Chelsea Wolfe – Birth Of Violence
Après l’éreintante tournée qui a accompagné Hiss Spun, Chelsea Wolfe a ressenti le besoin de se ressourcer, de retrouver « The Mother Road » (titre du premier morceau de cet album), celle qui la ramène chez elle, loin de toute agitation. Celle qui la guide vers les racines de sa musique, plus simple et épurée qu’elle affectionnait (à l’image du sublime Unknown Rooms : A Collection Of Acoustic Songs, sorti en 2012), avant la parenthèse metal de ses deux derniers albums.
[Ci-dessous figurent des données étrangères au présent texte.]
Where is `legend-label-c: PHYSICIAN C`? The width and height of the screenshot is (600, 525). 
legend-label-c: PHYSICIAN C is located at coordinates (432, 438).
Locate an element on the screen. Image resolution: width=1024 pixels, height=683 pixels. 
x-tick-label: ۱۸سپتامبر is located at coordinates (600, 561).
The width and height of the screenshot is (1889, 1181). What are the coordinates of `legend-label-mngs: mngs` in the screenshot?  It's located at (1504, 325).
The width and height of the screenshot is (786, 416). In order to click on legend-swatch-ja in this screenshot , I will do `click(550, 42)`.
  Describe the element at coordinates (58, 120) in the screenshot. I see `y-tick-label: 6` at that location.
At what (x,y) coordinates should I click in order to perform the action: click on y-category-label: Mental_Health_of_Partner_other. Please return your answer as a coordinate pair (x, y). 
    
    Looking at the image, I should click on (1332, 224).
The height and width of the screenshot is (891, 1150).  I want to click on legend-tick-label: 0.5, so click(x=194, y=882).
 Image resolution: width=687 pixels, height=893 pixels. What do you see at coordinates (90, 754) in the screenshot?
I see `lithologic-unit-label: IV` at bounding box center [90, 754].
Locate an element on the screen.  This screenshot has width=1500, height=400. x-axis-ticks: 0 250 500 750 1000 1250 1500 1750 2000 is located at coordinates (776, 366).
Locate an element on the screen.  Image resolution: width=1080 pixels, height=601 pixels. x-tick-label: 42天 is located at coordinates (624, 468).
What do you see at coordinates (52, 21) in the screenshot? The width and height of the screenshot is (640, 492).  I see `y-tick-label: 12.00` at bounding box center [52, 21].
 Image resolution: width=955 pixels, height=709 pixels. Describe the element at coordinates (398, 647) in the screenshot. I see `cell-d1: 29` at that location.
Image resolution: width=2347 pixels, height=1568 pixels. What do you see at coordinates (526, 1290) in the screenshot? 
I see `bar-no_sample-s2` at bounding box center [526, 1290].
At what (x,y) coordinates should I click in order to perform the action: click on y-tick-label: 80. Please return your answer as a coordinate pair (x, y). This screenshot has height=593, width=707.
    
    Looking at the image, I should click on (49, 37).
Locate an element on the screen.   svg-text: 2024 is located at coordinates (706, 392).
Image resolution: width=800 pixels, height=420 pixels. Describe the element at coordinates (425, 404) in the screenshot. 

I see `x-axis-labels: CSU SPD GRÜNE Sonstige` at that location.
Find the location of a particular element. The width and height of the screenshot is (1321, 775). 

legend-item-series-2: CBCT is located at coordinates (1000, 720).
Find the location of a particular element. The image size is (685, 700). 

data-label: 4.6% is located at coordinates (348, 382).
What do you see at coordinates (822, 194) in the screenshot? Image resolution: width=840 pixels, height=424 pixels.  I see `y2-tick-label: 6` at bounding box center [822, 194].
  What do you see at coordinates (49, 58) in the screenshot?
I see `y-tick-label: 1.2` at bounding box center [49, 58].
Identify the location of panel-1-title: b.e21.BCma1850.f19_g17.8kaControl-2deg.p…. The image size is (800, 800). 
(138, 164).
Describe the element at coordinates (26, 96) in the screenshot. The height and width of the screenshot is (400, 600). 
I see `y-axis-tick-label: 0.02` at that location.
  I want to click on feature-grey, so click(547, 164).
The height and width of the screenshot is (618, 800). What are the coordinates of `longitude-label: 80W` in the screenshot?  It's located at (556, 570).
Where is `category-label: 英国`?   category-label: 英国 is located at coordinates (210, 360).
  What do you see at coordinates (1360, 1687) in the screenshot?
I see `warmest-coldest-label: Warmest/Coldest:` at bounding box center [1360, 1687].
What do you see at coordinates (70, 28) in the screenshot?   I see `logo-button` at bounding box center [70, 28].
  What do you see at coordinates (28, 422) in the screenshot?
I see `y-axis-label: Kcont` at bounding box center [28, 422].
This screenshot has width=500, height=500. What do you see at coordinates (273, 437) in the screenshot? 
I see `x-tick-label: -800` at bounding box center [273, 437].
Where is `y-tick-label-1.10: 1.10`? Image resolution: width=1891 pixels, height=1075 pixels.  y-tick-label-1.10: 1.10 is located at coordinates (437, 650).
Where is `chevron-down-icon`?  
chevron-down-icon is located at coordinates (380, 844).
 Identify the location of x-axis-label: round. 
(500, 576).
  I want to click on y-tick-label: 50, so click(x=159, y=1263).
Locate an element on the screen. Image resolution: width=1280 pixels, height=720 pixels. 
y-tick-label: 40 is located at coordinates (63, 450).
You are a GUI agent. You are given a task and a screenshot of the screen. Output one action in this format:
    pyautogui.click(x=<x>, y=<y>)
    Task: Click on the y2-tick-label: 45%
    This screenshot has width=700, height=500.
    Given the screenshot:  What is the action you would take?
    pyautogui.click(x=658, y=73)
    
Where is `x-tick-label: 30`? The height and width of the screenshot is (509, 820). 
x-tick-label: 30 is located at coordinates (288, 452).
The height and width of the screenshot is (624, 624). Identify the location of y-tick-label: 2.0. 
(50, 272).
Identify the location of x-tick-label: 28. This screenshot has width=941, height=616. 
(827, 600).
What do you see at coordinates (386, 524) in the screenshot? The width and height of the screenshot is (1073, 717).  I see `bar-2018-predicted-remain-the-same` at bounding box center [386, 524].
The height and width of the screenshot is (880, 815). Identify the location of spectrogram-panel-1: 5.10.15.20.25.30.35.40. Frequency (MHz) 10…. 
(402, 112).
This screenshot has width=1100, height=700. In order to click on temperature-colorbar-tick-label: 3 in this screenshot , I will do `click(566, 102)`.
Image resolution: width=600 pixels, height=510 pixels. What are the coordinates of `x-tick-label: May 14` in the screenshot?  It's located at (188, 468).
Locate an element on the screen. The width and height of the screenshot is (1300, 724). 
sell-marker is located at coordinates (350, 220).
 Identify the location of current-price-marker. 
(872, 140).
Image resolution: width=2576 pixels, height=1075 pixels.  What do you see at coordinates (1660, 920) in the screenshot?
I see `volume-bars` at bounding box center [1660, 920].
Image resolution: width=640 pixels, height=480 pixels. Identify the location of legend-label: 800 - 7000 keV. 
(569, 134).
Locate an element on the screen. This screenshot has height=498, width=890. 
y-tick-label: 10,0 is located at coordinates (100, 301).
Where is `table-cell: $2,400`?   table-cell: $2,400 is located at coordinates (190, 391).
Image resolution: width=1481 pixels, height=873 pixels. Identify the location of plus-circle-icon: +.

Birth Of Violence est donc un disque des plus intimistes, où sa voix est plus que jamais mise en avant. Une voix qui en impose, occupe l’espace et embellit tout ce qui l’accompagne. Dès qu’on emprunte « The Mother Road » en sa compagnie, elle guide l’assemblée, avec une simple guitare sèche avant que le morceau ne s’enfonce peu à peu dans les ténèbres. Le crescendo est poignant, la batterie prend des allures de sentence irrémédiable, les cordes font monter la pression… On se relève comme on peut et on poursuit dans cette atmosphère lugubre avec toujours le timbre troublant et ensorcelant de Chelsea Wolfe en guise de lampe torche. Les doigts glissent sur les cordes avec délice (« American Darkness », « Be All Simple », le fingerpicking de « Little Grave »), la clarté du son et les arrangements soignés nous immergent totalement (« Preface To A Dream Play”), les refrains sont merveilleux (la plus rêche et tendue « Deranged For Rock n Roll », les envolées de « Dirt Universe »). En dépit de quelques morceaux au magnétisme moins évident (« Erde », « When Anger Turns To Honey »), la magie fait son œuvre, l’envoûtement opère sans difficulté (la sublime « Highway » où les cordes vocales de Chelsea impressionnent une fois de plus et où quelques effets subtils et inquiétants viennent appuyer les simples sons des cordes grattées).
Hiss Spun se montrait parfois trop écrasant, Birth Of Violence invite davantage à l’apaisement. En surface tout du moins, car une menace diffuse semble bien présente et à même de surgir à tout moment. Mais une porte s’entrouvre, derrière elle une artiste qui nous cajole et nous rassure, alors que tout ce qui l’entoure parait si fragile et proche de s’effondrer. Quand elle finit par se retirer, l’orage gronde (« Storm » en conclusion du disque). Nous voilà de nouveau seuls, trempés, livrés à nous-mêmes. Il ne tient qu’à nous de rouvrir cette porte où l’accueil est si chaleureux, dès que le besoin s’en fera sentir.